:: Problem requirements ::
Scan the entries below for the word "badge", then copy each line that holds it.

:: Data extracted from a collection ::
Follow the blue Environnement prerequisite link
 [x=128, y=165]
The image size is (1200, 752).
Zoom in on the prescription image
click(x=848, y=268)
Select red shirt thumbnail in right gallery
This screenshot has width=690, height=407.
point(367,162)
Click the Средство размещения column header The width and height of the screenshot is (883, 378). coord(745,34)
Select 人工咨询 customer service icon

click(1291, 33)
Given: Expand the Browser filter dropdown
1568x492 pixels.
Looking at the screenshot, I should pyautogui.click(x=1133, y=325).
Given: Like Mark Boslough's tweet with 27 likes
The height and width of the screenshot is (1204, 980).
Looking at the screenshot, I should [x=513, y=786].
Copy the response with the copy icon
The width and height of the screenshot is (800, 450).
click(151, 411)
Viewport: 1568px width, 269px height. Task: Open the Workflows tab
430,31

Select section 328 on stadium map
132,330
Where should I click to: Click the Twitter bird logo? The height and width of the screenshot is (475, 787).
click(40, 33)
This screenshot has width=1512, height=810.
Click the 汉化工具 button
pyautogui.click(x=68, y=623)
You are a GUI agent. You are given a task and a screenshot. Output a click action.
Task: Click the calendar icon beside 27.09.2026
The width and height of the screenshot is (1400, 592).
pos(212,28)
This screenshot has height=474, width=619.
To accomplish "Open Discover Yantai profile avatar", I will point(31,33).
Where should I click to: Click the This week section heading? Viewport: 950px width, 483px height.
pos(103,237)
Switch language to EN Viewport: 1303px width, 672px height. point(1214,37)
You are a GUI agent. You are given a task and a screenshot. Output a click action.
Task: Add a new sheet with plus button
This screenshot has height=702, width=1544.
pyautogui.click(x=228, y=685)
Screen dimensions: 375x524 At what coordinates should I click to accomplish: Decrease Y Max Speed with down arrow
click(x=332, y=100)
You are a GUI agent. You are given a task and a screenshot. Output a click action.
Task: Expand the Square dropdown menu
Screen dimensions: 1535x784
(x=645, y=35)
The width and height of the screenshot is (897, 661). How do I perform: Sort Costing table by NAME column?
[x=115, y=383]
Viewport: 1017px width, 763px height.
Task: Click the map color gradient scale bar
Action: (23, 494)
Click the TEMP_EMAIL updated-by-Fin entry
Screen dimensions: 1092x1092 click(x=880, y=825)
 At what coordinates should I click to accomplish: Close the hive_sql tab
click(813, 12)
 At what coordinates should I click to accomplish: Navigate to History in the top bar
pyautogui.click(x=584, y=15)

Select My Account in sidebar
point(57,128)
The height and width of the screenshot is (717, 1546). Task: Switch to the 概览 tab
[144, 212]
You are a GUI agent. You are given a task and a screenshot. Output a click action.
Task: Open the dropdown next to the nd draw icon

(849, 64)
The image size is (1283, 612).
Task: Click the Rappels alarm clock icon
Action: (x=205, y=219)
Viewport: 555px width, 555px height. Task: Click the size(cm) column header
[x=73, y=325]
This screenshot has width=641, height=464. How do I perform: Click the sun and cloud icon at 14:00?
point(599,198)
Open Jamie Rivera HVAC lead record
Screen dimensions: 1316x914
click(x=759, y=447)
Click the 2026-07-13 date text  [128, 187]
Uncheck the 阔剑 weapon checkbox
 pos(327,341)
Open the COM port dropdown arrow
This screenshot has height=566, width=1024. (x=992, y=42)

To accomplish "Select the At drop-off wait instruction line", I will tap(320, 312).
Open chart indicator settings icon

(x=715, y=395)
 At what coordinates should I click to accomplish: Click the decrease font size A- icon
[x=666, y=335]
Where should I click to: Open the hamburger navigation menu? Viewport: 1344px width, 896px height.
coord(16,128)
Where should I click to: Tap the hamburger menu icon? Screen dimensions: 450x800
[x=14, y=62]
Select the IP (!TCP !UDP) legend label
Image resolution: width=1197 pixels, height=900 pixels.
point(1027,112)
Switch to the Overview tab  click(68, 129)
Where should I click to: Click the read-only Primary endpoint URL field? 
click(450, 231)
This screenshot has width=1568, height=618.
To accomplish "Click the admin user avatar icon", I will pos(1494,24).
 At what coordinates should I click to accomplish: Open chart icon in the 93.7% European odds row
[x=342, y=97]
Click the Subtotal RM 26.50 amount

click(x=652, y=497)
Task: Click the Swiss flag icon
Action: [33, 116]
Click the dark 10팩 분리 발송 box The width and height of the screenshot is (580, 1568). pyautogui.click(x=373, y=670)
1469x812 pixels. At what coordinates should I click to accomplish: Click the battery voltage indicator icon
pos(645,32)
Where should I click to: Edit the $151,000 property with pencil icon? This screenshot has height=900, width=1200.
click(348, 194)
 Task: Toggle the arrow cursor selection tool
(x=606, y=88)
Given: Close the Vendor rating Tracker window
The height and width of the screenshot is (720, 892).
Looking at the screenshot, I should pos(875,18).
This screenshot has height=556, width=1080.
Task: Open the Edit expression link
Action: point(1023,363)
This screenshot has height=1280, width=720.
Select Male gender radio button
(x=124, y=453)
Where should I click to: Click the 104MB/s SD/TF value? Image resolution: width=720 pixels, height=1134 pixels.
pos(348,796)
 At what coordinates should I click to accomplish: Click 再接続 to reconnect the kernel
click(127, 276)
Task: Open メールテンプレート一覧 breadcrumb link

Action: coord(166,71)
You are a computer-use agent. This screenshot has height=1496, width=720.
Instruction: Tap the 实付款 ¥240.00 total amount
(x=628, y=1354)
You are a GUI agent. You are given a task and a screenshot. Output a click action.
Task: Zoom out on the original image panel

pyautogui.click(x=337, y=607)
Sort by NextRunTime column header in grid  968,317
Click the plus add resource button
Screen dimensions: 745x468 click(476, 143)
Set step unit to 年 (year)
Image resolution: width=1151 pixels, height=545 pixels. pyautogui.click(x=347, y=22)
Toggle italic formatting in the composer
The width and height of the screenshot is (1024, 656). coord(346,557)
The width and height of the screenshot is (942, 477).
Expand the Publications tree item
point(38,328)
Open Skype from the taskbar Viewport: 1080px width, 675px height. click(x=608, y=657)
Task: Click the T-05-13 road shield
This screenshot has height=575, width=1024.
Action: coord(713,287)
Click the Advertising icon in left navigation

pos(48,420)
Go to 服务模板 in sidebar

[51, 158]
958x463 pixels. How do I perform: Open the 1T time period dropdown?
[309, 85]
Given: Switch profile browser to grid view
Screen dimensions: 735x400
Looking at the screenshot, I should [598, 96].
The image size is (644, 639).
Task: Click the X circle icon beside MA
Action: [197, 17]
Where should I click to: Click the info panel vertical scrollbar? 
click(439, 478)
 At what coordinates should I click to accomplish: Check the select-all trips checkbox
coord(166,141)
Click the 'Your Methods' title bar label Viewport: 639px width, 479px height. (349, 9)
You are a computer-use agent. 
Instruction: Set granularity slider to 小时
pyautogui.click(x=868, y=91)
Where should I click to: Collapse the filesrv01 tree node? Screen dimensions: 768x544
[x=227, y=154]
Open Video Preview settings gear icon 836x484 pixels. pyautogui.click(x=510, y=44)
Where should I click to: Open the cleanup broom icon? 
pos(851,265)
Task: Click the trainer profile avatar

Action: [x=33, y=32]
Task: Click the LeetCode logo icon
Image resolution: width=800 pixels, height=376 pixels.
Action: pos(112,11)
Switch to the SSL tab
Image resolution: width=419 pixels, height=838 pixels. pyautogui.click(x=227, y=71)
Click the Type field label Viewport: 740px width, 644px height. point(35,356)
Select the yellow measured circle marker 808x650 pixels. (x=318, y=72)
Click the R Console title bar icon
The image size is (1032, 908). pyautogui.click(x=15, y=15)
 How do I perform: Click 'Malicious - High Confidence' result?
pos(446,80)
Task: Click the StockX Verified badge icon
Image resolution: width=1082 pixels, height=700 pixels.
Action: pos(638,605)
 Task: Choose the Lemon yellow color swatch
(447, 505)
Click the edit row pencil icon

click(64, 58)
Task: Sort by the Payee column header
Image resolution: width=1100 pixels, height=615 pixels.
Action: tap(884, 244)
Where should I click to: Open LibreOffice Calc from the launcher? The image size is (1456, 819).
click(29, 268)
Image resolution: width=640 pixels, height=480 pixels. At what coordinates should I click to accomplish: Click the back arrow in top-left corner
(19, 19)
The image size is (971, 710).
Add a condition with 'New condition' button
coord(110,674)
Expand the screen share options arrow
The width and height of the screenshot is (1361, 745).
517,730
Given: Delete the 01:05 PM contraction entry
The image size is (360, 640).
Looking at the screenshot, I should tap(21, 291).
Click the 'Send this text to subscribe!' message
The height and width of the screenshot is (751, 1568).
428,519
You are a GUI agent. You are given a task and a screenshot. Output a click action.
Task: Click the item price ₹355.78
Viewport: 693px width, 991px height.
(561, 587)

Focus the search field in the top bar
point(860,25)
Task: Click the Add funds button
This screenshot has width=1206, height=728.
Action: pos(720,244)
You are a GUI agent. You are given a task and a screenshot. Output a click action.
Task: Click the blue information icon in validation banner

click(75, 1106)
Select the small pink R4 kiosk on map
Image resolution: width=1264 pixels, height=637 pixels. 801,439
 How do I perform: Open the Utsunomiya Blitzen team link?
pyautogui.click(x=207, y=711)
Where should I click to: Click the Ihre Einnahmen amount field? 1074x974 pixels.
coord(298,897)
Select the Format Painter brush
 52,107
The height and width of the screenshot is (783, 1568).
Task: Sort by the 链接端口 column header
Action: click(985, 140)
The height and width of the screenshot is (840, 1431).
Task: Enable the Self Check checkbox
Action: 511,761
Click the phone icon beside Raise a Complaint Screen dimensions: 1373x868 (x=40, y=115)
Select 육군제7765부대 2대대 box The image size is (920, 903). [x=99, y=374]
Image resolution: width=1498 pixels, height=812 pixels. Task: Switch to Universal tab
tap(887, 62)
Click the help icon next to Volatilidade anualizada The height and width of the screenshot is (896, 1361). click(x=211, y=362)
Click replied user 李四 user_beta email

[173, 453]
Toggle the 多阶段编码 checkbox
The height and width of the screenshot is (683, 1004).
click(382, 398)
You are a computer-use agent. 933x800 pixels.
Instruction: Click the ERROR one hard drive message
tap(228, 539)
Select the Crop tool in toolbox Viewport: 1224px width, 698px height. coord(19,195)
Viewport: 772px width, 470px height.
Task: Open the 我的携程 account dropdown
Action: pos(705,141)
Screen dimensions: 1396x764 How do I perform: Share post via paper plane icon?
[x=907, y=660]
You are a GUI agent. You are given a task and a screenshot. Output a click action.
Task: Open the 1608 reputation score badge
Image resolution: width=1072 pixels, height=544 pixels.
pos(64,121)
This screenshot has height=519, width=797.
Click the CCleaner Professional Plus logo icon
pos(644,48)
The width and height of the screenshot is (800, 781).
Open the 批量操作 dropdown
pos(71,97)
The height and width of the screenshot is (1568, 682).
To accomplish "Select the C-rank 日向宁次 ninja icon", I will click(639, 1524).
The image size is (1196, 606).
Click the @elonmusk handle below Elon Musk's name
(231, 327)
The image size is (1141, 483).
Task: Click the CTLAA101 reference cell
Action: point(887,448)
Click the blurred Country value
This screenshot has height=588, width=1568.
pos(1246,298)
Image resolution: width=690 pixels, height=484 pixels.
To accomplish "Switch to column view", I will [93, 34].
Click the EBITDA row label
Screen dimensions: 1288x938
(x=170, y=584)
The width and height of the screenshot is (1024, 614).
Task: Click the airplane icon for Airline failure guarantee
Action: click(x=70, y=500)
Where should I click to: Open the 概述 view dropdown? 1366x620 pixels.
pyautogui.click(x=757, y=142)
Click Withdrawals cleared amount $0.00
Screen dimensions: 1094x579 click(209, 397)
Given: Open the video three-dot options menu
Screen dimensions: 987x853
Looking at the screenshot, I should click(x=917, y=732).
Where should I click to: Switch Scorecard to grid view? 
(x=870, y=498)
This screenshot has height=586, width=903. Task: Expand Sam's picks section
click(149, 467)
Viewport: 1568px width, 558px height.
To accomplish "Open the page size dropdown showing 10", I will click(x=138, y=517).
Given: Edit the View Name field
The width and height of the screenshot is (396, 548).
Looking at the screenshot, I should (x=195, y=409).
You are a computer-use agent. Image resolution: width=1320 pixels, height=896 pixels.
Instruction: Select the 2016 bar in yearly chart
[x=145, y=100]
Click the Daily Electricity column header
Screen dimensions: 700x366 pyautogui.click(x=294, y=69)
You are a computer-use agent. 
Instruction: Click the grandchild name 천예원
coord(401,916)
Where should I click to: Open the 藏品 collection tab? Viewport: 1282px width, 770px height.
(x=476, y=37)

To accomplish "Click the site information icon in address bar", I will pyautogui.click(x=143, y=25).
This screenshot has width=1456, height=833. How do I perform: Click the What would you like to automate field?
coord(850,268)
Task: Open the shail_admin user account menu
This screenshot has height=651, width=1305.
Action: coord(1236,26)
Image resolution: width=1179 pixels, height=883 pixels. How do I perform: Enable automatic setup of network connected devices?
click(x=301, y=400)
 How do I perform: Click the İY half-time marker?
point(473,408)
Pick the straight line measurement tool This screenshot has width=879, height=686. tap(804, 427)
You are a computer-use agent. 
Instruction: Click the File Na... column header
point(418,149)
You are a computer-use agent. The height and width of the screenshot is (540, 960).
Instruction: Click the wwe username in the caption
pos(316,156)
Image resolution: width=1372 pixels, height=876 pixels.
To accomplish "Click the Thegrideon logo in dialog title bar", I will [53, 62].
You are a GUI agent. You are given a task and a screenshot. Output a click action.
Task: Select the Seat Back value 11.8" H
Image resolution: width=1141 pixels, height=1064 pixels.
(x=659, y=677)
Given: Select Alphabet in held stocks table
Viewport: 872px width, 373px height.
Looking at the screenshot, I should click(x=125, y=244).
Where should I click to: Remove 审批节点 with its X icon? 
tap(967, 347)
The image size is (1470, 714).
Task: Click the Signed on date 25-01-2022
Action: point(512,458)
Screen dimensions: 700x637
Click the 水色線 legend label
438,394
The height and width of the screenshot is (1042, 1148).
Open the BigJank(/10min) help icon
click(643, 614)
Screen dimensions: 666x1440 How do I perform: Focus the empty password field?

:: Written answer ::
Task: Click the StockX Verified badge icon
Task: Open the 1608 reputation score badge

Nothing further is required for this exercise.